* START INFORMATION PROVIDED *
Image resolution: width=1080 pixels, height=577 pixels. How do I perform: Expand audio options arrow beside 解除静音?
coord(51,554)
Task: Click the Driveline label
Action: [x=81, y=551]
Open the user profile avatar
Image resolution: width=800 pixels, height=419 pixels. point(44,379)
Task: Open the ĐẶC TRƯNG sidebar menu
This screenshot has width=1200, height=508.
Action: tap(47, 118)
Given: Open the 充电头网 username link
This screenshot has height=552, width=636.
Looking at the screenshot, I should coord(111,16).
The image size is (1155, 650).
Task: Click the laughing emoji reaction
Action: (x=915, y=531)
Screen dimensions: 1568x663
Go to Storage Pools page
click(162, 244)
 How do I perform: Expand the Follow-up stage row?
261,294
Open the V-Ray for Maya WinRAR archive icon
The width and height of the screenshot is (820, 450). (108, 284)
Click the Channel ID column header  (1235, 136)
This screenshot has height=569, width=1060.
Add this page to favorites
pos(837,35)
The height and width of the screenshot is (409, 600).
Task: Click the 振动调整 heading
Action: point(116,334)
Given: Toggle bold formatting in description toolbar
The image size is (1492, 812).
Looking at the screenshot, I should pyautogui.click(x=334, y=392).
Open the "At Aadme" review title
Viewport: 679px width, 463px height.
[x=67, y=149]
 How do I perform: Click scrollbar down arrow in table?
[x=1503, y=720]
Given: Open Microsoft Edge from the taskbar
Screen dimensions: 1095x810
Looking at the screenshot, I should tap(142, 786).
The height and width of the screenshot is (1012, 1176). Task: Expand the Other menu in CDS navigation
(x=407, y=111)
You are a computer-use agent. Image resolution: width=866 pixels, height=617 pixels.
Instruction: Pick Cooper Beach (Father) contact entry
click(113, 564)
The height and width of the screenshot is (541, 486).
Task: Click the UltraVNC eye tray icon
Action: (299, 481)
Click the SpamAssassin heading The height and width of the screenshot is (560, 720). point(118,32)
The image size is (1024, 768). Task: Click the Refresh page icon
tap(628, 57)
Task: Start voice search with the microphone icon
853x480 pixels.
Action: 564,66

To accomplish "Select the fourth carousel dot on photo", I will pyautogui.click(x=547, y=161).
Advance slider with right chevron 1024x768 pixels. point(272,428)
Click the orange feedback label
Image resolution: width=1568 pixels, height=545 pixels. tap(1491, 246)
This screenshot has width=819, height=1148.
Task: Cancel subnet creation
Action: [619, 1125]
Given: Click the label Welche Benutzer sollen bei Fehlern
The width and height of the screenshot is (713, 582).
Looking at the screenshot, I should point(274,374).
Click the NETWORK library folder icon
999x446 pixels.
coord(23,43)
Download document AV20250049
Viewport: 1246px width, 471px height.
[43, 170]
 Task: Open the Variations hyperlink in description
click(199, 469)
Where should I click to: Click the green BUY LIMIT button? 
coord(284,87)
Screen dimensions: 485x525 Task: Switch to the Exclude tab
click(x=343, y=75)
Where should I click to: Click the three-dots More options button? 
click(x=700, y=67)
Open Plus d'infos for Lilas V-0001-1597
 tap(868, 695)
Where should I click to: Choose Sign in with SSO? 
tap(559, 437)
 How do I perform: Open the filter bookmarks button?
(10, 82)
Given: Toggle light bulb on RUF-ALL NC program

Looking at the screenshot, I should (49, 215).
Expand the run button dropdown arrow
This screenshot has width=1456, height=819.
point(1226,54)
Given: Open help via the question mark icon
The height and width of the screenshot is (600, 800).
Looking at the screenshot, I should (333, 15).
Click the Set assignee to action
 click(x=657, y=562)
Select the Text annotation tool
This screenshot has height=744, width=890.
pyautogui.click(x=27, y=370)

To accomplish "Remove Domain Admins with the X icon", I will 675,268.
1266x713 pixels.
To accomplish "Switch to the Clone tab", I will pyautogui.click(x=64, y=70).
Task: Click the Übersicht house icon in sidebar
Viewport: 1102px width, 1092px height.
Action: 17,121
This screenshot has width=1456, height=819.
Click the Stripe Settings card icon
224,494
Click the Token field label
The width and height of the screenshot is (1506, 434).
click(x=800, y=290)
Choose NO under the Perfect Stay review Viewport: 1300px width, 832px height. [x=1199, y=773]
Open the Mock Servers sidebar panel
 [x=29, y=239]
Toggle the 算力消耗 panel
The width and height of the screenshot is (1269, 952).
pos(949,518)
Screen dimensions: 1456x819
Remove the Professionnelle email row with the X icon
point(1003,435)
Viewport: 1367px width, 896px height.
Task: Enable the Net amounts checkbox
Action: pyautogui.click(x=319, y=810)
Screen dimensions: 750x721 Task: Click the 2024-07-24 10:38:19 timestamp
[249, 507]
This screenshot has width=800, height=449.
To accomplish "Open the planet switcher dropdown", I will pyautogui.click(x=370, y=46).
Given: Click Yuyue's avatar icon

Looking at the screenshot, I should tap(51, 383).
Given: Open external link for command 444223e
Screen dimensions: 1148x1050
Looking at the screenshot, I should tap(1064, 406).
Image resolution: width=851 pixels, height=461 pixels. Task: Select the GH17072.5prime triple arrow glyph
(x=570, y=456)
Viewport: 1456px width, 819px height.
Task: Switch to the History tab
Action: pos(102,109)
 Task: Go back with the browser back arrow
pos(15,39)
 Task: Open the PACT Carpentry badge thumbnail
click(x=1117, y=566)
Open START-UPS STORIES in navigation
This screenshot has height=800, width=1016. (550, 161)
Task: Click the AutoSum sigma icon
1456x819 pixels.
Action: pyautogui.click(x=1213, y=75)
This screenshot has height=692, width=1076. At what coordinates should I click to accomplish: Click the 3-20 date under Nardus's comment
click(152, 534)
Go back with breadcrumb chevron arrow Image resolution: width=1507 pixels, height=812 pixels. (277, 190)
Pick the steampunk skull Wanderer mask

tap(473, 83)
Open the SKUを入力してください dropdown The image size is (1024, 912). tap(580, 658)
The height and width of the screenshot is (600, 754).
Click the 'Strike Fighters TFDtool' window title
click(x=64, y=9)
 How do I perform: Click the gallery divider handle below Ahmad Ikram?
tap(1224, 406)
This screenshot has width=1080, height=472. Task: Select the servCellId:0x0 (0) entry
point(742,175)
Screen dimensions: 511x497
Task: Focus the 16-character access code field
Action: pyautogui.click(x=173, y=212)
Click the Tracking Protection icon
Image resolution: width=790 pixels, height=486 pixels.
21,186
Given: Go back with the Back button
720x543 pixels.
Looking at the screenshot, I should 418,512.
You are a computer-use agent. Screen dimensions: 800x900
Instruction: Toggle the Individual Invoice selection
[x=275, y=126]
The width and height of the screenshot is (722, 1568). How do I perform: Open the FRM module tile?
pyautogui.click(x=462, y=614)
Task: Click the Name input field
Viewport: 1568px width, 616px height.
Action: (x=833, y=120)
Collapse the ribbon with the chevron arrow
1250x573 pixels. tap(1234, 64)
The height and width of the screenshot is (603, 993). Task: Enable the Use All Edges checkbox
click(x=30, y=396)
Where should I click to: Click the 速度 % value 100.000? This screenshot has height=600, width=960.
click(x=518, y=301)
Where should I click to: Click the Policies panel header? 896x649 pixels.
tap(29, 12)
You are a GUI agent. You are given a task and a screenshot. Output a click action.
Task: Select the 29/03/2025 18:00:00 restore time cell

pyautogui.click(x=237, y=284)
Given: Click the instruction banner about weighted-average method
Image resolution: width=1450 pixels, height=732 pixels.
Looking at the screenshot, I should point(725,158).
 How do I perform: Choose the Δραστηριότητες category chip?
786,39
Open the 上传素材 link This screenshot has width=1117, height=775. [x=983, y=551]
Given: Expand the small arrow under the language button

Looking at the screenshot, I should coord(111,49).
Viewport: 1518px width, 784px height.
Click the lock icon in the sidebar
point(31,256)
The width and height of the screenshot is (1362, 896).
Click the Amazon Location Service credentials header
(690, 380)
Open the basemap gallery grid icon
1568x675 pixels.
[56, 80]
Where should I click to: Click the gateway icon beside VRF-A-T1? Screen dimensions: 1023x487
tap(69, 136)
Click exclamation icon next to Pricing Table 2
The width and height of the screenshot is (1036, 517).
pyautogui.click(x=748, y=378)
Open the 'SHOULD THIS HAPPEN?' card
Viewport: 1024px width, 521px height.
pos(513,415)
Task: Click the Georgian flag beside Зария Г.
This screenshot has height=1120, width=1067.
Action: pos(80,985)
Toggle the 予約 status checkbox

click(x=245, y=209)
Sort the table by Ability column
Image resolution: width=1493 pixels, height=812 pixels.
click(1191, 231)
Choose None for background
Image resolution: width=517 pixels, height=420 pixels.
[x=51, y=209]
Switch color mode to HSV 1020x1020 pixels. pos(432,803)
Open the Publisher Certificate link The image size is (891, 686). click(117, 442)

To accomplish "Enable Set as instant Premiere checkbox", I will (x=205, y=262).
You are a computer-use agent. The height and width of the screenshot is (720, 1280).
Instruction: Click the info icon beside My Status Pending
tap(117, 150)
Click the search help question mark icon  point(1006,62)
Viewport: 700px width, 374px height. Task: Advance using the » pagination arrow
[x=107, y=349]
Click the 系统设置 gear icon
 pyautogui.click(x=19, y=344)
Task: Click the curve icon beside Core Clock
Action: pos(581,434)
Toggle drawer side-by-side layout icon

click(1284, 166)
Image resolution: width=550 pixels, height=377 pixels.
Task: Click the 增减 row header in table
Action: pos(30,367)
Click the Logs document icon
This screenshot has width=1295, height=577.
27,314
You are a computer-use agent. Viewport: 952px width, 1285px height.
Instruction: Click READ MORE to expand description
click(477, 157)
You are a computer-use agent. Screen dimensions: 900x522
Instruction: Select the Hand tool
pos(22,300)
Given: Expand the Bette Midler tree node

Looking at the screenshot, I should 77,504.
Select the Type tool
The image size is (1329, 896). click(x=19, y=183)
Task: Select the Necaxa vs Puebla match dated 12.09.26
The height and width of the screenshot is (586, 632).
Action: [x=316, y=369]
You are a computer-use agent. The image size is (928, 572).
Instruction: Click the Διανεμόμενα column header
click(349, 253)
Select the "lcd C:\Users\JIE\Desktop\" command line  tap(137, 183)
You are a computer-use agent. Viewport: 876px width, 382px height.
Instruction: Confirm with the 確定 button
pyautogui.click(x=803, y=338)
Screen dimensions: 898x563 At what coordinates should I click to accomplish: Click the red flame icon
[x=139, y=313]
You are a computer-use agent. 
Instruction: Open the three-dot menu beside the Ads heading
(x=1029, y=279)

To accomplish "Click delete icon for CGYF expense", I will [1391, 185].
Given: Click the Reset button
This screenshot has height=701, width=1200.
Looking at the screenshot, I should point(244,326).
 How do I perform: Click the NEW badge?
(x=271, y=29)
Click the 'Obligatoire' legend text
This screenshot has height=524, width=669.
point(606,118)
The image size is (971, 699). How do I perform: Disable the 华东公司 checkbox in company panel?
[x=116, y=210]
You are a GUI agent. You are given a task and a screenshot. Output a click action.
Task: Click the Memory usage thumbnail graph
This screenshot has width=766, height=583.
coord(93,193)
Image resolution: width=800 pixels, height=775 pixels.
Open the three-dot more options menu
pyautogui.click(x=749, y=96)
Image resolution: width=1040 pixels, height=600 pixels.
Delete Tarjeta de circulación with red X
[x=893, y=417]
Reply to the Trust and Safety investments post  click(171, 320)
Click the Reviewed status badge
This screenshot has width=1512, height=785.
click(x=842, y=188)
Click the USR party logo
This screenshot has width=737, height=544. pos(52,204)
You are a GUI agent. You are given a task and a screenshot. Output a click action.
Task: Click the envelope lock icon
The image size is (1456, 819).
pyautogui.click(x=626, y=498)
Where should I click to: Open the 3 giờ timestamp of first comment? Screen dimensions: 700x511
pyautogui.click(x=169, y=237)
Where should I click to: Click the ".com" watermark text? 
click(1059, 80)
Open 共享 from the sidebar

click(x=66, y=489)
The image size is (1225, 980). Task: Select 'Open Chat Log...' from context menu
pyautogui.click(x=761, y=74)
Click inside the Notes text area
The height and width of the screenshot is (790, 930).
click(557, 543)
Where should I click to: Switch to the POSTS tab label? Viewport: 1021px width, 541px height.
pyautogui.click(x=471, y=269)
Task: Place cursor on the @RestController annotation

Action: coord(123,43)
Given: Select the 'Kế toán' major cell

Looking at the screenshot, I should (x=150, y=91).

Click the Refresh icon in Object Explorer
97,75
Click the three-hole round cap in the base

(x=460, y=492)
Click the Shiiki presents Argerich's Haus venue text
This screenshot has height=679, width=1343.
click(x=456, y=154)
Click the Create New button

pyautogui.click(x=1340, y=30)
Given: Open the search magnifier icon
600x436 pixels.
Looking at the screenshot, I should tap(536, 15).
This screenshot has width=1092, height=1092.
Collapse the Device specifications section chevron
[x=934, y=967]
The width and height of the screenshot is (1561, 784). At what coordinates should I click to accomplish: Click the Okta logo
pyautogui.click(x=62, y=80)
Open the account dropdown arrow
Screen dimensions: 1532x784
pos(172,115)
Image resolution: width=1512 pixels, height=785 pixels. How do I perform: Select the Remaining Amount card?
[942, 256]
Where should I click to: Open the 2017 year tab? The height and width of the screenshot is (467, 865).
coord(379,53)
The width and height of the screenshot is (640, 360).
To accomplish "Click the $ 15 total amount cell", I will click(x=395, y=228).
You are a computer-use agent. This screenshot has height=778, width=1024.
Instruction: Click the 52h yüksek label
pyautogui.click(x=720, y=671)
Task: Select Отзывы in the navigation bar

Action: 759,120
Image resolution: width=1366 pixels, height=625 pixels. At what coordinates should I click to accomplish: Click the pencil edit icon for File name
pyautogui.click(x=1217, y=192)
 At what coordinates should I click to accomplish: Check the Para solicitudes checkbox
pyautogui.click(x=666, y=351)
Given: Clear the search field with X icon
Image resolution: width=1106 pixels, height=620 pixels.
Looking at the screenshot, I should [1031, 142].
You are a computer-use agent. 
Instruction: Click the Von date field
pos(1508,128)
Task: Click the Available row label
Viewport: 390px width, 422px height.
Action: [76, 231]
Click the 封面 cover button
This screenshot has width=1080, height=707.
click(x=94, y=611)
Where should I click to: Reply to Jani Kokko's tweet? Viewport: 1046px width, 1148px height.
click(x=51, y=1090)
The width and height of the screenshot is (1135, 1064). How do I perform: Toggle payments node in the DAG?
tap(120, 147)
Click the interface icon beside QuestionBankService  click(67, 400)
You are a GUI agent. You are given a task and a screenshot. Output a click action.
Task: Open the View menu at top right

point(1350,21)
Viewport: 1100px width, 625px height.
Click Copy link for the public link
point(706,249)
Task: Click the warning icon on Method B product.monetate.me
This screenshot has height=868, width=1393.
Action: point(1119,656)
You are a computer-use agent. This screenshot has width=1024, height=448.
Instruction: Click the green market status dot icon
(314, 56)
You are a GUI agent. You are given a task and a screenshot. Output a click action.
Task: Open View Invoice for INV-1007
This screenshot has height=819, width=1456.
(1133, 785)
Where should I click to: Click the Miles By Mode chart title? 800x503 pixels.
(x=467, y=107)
* END INFORMATION PROVIDED *
State how many lines in the entries contain the word "beside", matching case exactly, and give only the number.

(TASK RESULT) 7